▶

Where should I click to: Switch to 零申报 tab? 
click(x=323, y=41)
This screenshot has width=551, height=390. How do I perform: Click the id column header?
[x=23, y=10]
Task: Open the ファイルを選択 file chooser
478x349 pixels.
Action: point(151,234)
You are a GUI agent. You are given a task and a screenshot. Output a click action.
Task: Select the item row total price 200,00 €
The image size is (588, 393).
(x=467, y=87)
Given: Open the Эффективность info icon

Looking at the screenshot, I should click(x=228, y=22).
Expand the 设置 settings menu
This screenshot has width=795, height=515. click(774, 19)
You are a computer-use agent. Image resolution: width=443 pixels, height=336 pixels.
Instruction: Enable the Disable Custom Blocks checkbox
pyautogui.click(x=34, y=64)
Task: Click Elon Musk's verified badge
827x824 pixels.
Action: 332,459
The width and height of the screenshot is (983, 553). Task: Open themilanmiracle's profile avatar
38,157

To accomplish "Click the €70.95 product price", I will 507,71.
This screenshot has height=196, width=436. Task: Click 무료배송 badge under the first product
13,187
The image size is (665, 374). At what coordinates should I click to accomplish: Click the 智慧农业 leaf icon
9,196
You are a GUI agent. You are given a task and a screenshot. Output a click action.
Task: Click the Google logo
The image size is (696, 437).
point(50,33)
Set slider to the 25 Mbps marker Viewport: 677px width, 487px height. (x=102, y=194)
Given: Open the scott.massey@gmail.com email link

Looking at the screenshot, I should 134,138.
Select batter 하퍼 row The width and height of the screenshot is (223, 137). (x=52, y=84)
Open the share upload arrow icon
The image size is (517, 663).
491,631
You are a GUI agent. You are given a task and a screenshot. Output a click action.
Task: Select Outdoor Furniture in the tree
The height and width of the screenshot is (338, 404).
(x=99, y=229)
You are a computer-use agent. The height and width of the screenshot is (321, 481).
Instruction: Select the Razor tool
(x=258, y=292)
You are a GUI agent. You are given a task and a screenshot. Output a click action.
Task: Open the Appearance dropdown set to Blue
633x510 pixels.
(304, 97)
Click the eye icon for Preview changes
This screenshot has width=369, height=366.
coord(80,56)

◀

● ACTION ITEM: Give back exactly the lines from the one that contains "Task: Click the Google logo" to the end of the material, both ends kept, and no other line.

● YOUR SOLUTION:
Task: Click the Google logo
The image size is (696, 437).
point(50,33)
Set slider to the 25 Mbps marker Viewport: 677px width, 487px height. (x=102, y=194)
Given: Open the scott.massey@gmail.com email link

Looking at the screenshot, I should 134,138.
Select batter 하퍼 row The width and height of the screenshot is (223, 137). (x=52, y=84)
Open the share upload arrow icon
The image size is (517, 663).
491,631
You are a GUI agent. You are given a task and a screenshot. Output a click action.
Task: Select Outdoor Furniture in the tree
The height and width of the screenshot is (338, 404).
(x=99, y=229)
You are a computer-use agent. The height and width of the screenshot is (321, 481).
Instruction: Select the Razor tool
(x=258, y=292)
You are a GUI agent. You are given a task and a screenshot. Output a click action.
Task: Open the Appearance dropdown set to Blue
633x510 pixels.
(304, 97)
Click the eye icon for Preview changes
This screenshot has width=369, height=366.
coord(80,56)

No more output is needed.